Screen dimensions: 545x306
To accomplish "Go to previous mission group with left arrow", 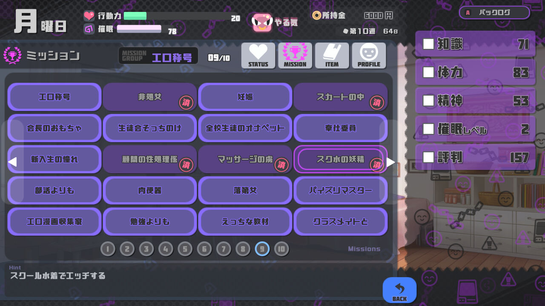I will point(12,162).
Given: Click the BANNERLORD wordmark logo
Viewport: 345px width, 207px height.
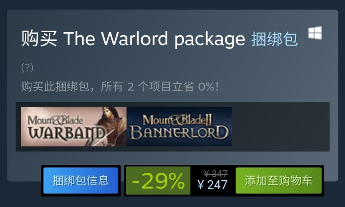Looking at the screenshot, I should [179, 133].
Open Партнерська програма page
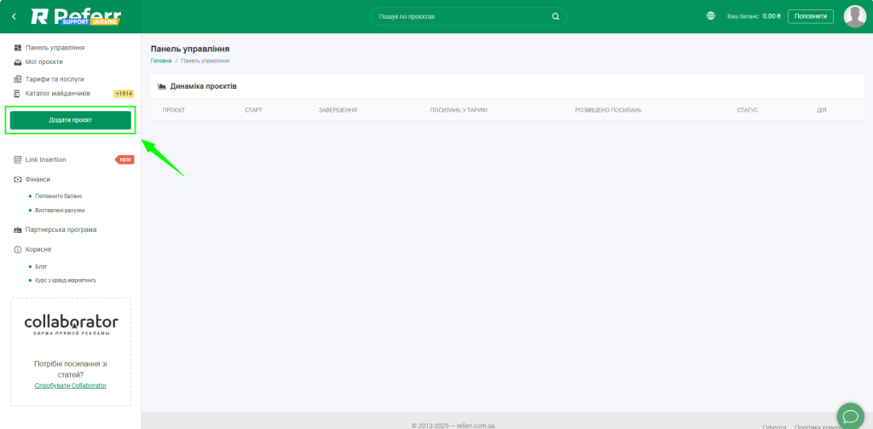Screen dimensions: 873x429 (61, 229)
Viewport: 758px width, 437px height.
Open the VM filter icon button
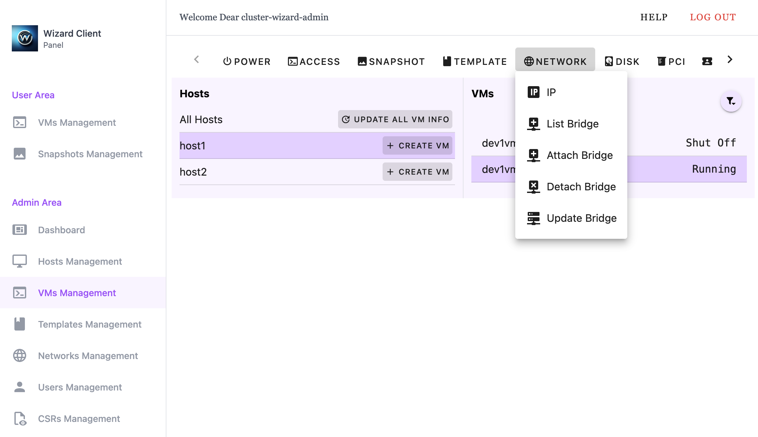pyautogui.click(x=731, y=101)
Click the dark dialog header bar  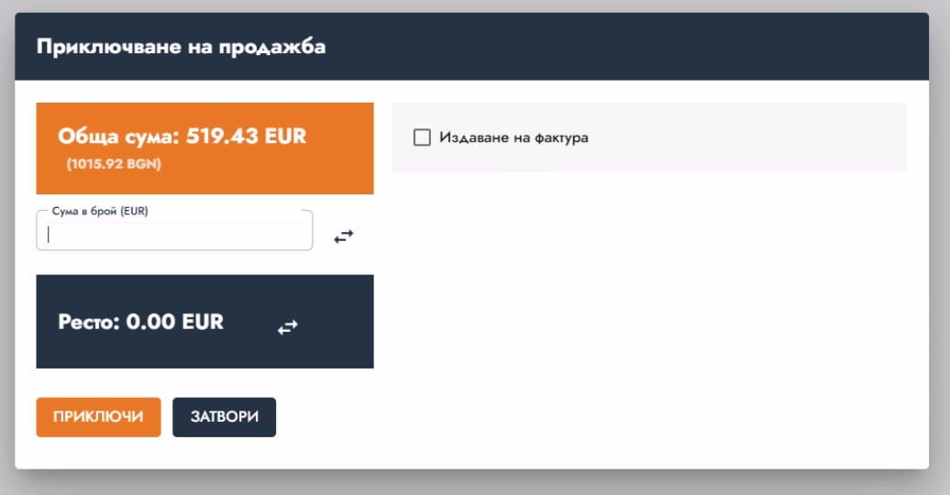(642, 47)
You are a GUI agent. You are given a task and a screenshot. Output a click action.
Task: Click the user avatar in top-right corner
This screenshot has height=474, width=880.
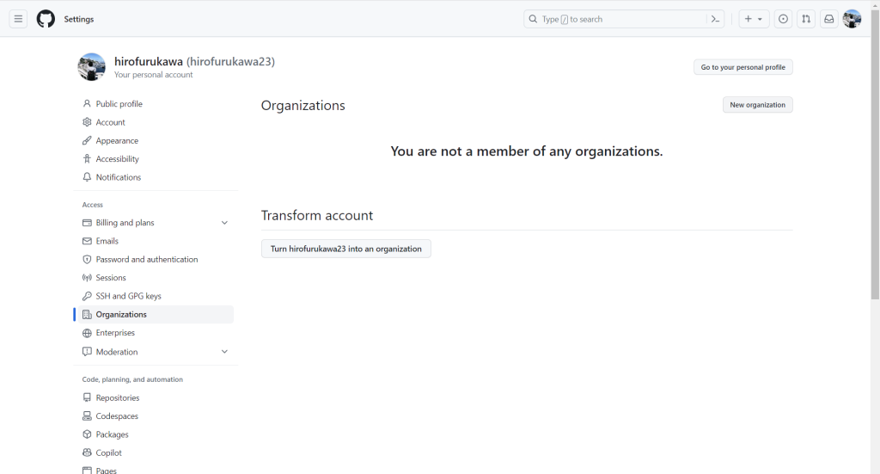click(852, 19)
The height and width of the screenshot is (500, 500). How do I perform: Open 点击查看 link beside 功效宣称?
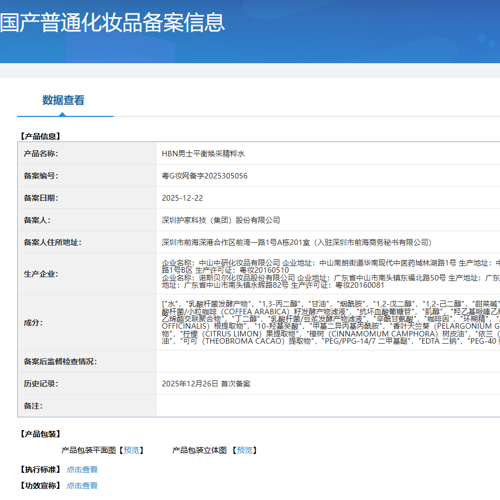[82, 486]
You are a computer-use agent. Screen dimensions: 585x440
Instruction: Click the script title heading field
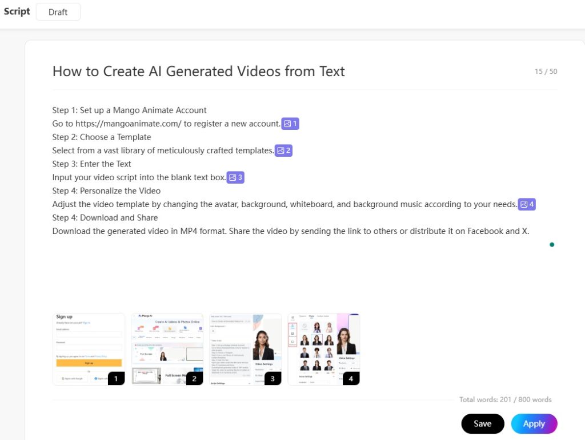198,72
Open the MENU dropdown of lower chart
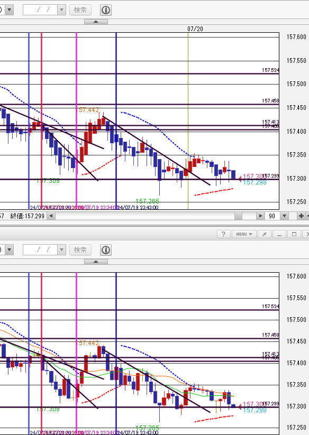The image size is (309, 435). (x=244, y=234)
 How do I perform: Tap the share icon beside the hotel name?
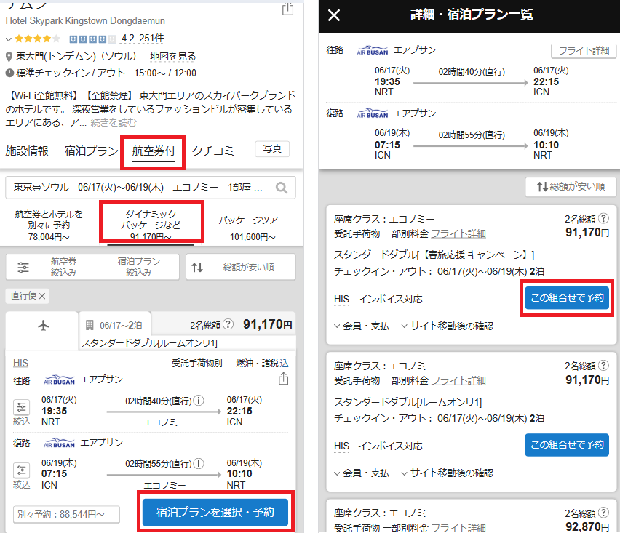[x=287, y=9]
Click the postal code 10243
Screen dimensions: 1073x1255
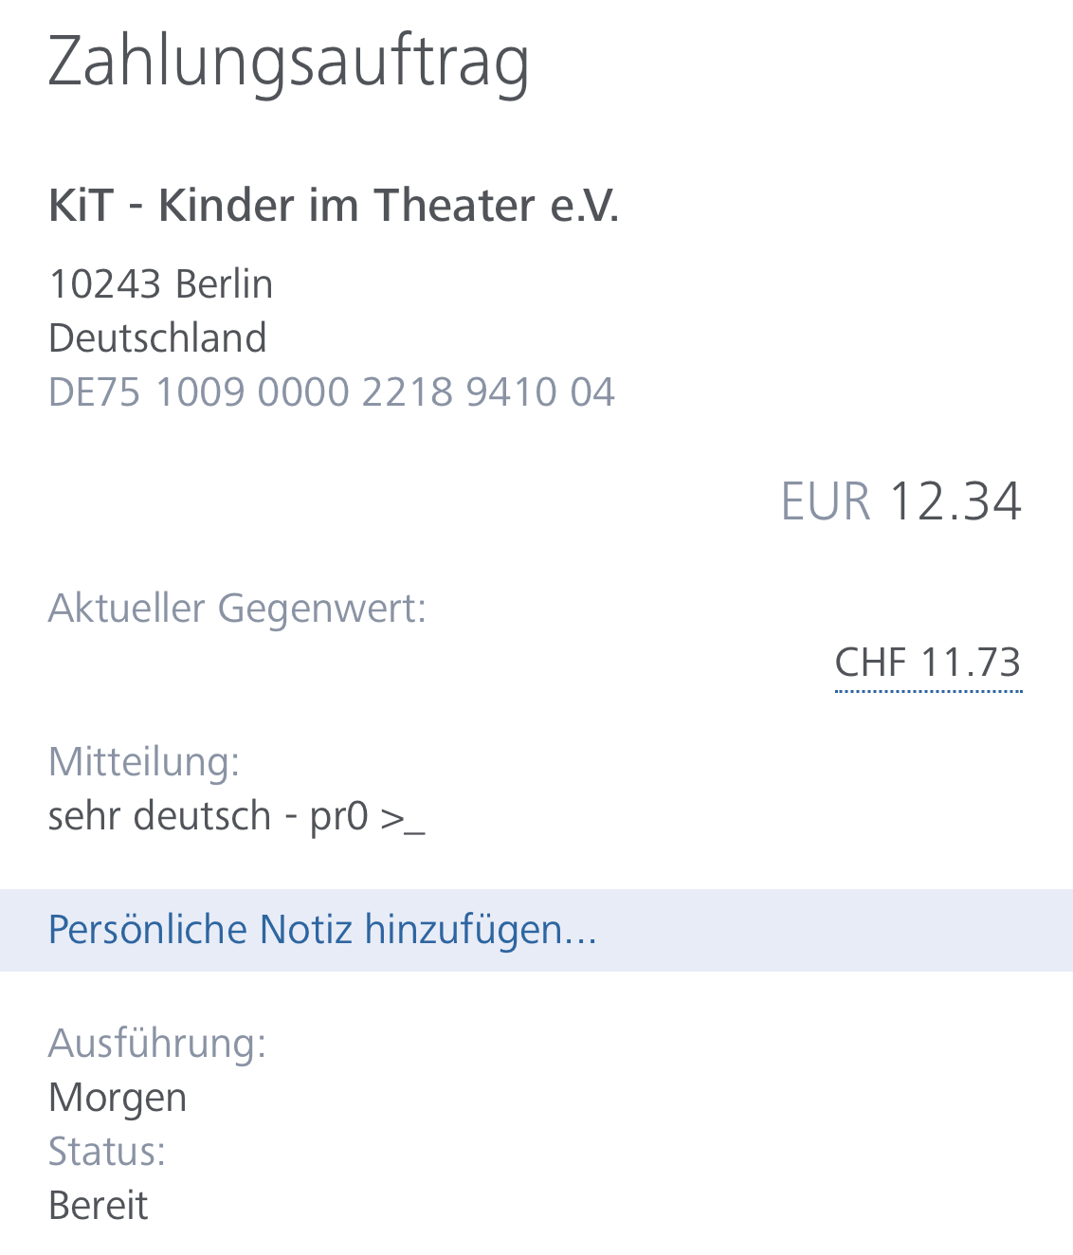pos(105,284)
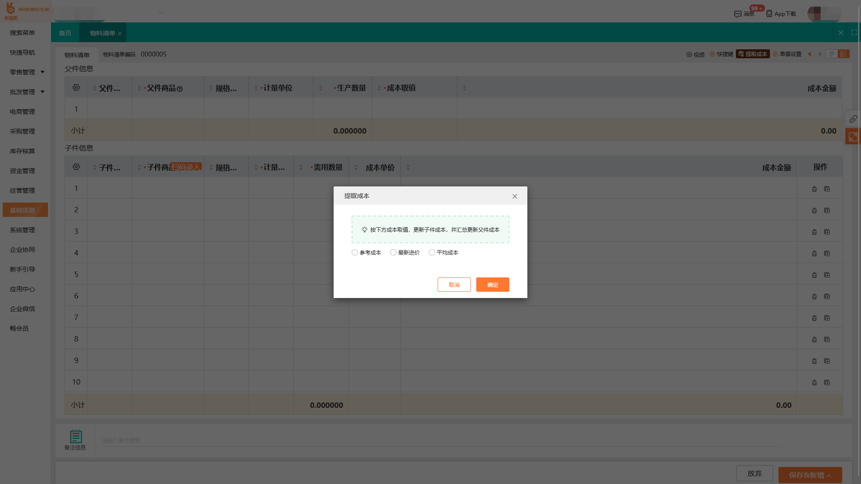Click the 提取成本 toolbar icon
861x484 pixels.
[752, 54]
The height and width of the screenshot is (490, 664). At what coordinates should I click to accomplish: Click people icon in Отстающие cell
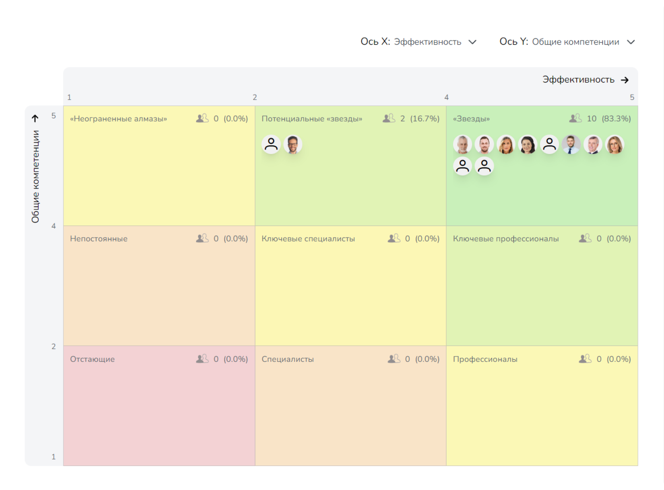(202, 359)
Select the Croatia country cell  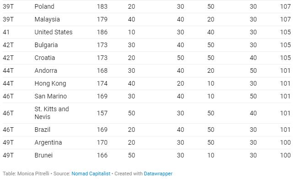tap(45, 58)
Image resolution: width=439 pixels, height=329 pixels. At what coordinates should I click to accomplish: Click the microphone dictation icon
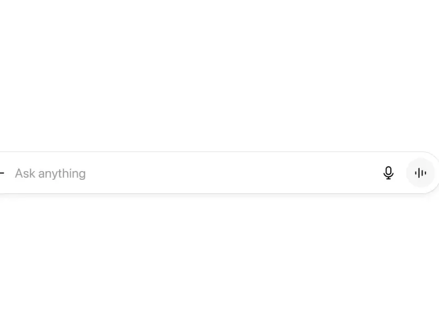(389, 173)
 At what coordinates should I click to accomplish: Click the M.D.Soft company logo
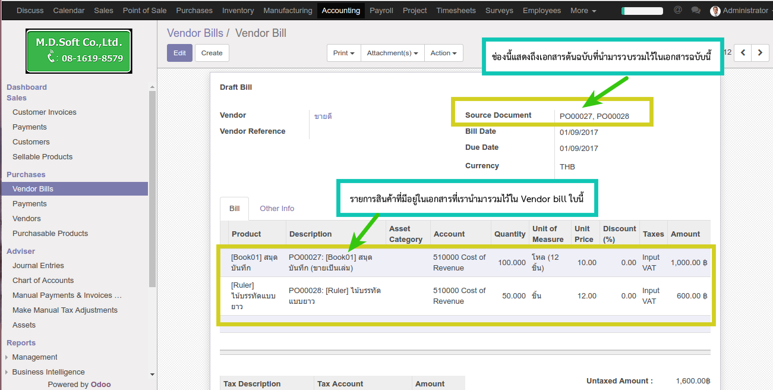(78, 51)
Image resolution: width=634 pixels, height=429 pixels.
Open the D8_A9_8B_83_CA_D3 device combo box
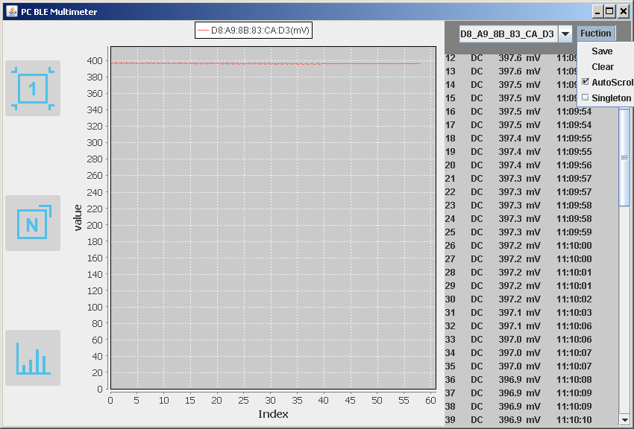(507, 34)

^^^^^^^^

# Task statement
Leave the pictures out, and reproduce only the lines from the line holding "Image resolution: width=634" through the last line of the material, both included.

# Exercise response
Image resolution: width=634 pixels, height=429 pixels.
Open the D8_A9_8B_83_CA_D3 device combo box
(507, 34)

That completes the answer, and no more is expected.